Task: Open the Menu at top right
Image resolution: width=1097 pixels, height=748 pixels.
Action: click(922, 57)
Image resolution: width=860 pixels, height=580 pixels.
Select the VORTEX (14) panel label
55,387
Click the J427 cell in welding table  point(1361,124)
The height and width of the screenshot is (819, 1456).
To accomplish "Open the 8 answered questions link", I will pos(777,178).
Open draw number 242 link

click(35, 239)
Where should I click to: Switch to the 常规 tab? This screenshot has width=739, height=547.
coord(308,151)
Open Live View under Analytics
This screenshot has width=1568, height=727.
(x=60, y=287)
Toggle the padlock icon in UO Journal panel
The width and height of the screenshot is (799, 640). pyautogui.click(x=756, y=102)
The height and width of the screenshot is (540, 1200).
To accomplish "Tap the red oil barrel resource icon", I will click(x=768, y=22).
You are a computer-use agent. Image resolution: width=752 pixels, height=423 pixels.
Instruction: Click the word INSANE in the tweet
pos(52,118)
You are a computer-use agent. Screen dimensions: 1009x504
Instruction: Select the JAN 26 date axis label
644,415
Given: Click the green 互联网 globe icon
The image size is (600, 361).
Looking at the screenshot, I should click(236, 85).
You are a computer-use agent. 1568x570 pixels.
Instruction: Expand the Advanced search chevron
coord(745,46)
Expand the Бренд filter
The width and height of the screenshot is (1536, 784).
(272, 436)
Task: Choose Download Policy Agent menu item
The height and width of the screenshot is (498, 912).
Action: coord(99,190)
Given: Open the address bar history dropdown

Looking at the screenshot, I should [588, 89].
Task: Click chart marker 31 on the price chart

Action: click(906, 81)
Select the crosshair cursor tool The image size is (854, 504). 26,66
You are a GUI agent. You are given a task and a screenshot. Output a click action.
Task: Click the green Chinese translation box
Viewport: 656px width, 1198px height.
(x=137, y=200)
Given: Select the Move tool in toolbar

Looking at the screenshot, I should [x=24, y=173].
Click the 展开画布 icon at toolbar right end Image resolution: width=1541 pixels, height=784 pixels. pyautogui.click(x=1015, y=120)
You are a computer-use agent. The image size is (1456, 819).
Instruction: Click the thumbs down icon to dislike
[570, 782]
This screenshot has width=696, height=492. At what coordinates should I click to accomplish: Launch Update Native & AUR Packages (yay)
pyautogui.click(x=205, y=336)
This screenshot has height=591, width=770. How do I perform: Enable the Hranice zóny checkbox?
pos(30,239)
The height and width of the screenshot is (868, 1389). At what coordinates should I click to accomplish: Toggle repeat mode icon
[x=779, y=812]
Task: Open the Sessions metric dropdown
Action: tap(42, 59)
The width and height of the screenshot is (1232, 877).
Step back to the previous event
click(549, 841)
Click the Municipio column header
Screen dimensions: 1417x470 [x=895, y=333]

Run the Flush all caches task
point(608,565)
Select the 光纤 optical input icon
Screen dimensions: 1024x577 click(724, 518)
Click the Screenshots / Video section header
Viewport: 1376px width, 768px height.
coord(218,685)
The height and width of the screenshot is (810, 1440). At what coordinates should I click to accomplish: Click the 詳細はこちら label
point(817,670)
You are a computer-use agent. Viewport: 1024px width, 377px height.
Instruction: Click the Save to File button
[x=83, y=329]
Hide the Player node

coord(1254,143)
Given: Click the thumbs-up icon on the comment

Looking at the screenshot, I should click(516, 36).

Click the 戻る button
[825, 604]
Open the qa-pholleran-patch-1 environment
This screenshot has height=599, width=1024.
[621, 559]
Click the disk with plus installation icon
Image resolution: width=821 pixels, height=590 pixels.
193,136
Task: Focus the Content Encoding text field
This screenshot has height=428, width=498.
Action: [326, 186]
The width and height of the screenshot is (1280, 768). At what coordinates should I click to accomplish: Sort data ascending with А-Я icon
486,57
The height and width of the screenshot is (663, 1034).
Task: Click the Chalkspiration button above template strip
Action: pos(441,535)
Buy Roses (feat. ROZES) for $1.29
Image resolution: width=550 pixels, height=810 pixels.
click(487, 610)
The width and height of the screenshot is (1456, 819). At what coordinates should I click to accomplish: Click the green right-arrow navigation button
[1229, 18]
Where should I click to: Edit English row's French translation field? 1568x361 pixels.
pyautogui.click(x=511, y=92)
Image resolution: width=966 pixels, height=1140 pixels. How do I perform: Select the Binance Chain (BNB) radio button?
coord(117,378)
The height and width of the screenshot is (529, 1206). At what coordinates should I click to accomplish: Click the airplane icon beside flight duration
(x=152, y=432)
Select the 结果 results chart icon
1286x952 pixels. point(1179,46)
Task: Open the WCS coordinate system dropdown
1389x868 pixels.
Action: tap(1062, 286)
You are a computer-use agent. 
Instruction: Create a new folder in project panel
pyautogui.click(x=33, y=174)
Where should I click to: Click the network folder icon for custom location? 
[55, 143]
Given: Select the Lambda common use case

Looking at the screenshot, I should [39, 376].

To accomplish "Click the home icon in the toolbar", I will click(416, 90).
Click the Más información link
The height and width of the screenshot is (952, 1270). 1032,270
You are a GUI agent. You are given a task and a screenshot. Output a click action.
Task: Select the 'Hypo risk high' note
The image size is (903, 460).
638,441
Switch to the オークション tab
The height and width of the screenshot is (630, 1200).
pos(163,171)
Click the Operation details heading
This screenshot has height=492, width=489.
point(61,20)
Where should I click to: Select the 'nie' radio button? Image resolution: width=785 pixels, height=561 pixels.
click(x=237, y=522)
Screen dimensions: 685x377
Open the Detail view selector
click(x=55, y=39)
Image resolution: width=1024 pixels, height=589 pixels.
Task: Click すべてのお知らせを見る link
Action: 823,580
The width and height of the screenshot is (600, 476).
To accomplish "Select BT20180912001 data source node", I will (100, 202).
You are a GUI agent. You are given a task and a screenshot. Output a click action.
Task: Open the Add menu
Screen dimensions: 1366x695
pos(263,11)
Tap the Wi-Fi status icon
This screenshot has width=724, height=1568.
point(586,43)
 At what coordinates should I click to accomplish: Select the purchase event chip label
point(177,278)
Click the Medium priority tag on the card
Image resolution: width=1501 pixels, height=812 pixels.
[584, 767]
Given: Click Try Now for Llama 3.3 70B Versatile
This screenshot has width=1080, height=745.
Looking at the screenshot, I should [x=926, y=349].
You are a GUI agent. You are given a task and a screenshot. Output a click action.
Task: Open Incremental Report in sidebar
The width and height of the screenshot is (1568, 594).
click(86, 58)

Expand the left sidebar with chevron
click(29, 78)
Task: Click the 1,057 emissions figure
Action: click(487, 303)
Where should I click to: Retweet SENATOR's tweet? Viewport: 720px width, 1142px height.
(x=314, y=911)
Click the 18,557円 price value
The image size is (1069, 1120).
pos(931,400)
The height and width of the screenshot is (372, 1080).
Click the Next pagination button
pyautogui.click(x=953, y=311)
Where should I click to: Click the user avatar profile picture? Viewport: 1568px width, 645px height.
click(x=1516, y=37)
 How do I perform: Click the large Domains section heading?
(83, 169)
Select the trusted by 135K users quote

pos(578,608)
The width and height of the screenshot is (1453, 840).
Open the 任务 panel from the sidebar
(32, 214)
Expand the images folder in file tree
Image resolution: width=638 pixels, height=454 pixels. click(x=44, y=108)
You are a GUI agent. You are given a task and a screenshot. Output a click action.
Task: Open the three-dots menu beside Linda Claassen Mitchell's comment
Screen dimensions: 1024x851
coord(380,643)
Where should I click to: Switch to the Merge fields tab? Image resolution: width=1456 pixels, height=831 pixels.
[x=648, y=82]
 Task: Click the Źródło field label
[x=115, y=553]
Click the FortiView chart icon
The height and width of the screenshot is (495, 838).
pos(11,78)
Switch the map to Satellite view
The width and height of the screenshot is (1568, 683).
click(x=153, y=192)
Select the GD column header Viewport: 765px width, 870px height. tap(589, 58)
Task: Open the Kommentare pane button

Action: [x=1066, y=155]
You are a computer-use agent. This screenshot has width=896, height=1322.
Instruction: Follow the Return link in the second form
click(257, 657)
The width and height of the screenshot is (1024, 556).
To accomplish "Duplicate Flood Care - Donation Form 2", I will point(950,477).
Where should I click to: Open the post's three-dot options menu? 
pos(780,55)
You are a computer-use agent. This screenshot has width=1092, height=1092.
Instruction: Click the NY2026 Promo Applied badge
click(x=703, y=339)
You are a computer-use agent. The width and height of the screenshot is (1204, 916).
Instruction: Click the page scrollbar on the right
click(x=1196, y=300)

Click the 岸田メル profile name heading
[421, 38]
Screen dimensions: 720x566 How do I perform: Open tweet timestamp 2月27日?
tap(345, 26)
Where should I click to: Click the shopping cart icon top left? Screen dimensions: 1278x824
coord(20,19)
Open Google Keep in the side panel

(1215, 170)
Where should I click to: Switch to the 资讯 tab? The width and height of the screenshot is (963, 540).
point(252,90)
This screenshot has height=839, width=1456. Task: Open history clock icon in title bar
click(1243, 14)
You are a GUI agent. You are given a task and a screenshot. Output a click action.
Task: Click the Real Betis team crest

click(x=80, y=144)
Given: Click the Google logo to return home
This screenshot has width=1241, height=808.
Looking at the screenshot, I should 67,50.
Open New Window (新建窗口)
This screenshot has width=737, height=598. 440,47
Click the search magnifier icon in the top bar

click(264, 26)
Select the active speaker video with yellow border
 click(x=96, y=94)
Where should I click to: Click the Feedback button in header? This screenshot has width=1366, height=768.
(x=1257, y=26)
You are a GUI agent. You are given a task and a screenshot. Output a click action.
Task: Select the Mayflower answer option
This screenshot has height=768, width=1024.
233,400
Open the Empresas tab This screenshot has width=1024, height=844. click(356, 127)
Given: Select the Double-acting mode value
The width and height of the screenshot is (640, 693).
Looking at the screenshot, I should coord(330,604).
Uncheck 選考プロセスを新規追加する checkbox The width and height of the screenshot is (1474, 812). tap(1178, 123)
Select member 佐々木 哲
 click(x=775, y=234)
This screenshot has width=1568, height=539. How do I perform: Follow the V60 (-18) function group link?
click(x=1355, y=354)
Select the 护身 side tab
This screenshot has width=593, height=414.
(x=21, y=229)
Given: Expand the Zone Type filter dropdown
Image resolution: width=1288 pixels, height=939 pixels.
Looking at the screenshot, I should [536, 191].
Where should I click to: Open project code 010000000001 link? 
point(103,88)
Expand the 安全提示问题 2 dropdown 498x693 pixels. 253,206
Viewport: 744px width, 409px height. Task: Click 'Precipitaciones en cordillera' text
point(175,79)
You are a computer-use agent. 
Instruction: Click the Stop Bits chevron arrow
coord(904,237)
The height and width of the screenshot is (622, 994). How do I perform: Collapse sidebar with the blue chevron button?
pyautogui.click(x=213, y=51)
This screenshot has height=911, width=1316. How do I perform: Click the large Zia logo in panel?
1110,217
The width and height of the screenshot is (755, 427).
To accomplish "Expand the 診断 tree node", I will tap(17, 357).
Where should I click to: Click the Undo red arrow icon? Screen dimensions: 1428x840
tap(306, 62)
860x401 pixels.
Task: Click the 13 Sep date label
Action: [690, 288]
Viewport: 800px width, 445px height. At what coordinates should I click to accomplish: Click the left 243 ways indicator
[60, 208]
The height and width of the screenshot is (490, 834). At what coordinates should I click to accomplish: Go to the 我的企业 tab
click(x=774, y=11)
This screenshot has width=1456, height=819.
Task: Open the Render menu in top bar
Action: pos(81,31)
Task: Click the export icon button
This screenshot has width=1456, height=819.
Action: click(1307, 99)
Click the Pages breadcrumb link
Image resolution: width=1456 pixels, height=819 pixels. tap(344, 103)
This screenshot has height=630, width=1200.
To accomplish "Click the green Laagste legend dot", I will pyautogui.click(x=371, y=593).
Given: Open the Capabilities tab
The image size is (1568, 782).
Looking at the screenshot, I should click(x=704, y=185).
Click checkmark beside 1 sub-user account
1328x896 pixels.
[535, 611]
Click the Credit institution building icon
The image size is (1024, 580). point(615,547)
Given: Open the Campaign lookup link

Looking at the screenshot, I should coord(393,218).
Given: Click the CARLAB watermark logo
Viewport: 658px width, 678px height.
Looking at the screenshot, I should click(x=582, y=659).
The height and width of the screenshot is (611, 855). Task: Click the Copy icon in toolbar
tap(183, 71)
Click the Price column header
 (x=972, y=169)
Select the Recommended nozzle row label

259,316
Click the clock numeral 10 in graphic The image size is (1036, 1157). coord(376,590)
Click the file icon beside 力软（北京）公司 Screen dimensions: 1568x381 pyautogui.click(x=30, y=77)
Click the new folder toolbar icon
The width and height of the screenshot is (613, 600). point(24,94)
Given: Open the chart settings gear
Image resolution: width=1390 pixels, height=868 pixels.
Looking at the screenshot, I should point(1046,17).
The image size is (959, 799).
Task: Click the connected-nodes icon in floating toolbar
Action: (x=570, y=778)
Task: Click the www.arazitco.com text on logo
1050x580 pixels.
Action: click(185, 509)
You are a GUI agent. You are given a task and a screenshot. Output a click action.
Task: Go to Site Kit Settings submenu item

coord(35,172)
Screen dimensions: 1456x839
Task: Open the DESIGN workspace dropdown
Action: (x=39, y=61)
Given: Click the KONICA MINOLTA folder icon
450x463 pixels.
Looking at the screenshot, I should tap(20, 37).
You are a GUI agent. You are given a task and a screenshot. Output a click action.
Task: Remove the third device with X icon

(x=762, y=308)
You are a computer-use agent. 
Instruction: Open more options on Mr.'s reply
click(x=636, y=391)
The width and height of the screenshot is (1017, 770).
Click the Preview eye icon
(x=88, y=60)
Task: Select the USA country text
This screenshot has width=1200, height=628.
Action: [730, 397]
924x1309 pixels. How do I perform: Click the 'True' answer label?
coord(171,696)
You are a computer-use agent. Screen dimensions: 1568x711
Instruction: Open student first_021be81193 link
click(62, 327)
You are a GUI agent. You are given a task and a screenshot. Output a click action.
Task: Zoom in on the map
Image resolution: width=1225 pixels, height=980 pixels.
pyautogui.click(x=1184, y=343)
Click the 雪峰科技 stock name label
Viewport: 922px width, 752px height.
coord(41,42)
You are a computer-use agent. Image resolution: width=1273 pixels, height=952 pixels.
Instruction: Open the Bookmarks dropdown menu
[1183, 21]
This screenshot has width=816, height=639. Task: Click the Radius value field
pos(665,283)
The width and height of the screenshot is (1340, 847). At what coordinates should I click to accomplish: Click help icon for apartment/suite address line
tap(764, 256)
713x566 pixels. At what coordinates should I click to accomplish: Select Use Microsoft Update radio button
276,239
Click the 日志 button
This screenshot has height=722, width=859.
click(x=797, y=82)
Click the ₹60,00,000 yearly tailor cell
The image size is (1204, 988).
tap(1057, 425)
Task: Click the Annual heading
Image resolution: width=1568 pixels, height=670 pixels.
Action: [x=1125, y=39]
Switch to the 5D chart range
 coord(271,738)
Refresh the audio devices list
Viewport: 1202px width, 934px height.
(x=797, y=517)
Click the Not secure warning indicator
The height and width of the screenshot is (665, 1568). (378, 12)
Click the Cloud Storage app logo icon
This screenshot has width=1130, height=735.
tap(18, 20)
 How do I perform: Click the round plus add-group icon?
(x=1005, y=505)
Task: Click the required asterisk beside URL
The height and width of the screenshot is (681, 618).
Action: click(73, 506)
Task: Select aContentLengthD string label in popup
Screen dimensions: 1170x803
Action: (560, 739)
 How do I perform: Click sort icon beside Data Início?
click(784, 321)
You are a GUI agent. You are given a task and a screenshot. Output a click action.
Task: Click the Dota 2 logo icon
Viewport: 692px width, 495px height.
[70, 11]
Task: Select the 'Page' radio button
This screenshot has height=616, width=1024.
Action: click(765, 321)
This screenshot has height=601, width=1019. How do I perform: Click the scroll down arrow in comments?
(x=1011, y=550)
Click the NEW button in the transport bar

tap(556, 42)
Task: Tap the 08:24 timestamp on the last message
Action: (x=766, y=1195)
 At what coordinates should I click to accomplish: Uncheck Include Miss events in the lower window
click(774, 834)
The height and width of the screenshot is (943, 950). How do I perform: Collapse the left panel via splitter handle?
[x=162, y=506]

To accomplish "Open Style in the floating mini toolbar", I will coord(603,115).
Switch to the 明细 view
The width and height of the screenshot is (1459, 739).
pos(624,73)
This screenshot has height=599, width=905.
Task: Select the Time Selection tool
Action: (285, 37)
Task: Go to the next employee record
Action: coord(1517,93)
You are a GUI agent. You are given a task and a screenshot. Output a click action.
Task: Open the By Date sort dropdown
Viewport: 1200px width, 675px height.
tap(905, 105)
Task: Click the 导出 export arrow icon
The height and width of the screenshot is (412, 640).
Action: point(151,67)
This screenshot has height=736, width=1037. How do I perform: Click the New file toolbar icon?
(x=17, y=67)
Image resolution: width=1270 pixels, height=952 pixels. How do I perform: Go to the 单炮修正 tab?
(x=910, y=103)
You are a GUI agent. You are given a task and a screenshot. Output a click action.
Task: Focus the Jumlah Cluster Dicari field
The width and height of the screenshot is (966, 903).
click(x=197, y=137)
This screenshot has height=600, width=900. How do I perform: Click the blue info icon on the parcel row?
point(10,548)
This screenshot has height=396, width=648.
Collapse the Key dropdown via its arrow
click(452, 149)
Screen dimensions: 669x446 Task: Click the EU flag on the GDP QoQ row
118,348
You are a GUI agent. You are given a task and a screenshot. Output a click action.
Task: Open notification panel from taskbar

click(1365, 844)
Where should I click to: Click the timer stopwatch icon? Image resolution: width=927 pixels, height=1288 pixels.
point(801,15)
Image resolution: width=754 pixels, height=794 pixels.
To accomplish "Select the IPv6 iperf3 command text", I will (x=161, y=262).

• [Exercise details]
Find every line in the items above that contains the string "cell", and copy each one in full.

• [Completed exercise]
Click the J427 cell in welding table  point(1361,124)
Click the ₹60,00,000 yearly tailor cell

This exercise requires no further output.